Neural translation for Stokes inversion and synthesis
A. Asensio Ramos, J. de la Cruz Rodriguez
TL;DR
SENTIS addresses the computational bottleneck of Stokes-profile inversions by recasting the problem as neural machine translation between tokenized Stokes data and atmospheric stratifications. It uses a VQ-VAE to discretize both modalities and a transformer encoder–decoder to model the autoregressive posterior over atmospheric tokens given observed Stokes profiles, enabling fast inference and uncertainty quantification. Trained on a large synthetic dataset spanning $log tau500$ from -7.5 to 1.5 and including Fe I 630 nm and Ca II 854 nm with non-LTE considerations, the approach yields posteriors that are consistent with classical inversions and supports multi-line inversions with improved constraint in different atmospheric layers. Validation on Hinode SOT/SP data demonstrates comparable fidelity to traditional methods while offering orders-of-magnitude speed and posterior sampling capability for robust uncertainty assessment.
Abstract
[Abridged] The physical conditions in stellar atmospheres can be obtained from the interpretation of solar spectro-polarimetric observations. However, traditional inversion codes are computationally demanding, especially for lines whose formation is complex. The necessity of faster alternatives has motivated the emergence of machine learning solutions. This paper introduces an approach to the inversion and synthesis of Stokes profiles inspired by neural machine translation.
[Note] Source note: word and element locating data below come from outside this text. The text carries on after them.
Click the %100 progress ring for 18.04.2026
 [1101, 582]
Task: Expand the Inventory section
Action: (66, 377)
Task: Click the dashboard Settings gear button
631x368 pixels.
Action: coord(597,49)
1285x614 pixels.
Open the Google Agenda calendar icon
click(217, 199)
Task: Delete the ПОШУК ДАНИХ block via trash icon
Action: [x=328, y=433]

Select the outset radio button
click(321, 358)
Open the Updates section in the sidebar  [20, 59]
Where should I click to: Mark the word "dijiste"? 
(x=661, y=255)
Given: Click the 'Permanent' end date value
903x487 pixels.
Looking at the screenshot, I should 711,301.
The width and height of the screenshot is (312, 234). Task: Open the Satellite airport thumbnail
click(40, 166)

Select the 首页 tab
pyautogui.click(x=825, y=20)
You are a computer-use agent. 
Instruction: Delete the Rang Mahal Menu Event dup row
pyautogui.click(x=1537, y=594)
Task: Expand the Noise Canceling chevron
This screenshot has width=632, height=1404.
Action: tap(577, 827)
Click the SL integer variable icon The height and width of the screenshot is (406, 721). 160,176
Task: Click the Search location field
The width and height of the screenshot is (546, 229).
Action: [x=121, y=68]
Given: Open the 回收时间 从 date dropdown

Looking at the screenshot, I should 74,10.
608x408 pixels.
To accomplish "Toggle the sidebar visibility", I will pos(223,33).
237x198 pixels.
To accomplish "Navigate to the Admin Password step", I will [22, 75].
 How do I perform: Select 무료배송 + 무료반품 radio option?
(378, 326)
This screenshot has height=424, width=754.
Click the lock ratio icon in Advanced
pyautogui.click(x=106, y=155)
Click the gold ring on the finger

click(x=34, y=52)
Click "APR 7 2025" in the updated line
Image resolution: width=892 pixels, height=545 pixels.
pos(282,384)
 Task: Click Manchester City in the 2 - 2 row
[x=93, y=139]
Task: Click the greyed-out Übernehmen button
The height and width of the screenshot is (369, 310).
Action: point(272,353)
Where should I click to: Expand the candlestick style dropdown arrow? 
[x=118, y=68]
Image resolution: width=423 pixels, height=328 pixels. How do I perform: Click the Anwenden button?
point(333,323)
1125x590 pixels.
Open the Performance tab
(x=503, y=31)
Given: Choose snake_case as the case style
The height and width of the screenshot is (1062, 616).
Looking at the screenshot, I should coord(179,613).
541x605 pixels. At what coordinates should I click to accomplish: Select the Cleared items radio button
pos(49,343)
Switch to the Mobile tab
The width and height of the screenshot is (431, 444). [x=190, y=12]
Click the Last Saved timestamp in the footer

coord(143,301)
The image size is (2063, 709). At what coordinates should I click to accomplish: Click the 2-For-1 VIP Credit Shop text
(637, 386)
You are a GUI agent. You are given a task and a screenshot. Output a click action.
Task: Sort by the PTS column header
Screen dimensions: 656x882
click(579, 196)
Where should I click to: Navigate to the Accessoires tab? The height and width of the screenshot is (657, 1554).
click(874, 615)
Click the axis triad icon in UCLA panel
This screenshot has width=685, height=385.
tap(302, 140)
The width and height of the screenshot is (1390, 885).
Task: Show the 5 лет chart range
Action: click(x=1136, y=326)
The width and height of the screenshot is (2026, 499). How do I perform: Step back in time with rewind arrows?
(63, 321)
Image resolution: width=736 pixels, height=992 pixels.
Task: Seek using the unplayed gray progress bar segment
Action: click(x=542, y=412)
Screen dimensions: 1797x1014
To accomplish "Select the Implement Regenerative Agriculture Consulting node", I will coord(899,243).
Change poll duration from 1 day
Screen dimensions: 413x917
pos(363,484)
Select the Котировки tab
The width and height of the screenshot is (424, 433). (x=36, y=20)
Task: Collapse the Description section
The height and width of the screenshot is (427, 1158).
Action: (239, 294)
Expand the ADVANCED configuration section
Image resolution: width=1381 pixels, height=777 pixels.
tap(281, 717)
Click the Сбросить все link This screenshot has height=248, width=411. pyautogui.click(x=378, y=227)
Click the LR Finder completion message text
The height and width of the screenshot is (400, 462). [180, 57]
Our aim is to develop a generative model that treats Stokes profiles and atmospheric models as two distinct ``languages'' encoding the same physical reality. We build a model that learns how to translate between them, also providing estimates of the uncertainty. We employ a tokenization strategy for both Stokes parameters and model atmospheres, which is learned using a VQ-VAE, a neural model used to compress the data into a lower dimensionality form. The core of our inversion code utilizes a transformer encoder-decoder architecture to perform the translation between these tokenized representations. The model is trained on a database of synthetic Stokes profiles derived from perturbations to various semi-empirical solar atmospheric models, ensuring a wide range of expected solar physical conditions. The method effectively reconstructs atmospheric models from observed Stokes profiles, showing better constrained models within the region of sensitivity of the considered spectral lines. The latent representation induced by the VQ-VAE helps accelerate the inversion by compressing the length of the Stokes profiles and model atmospheres. Additionally, it helps regularize the solution by reducing the chances of obtaining unphysical models. As a final advantage, the method provides the generative nature of our model, which naturally yields an estimate of the uncertainty in the solution.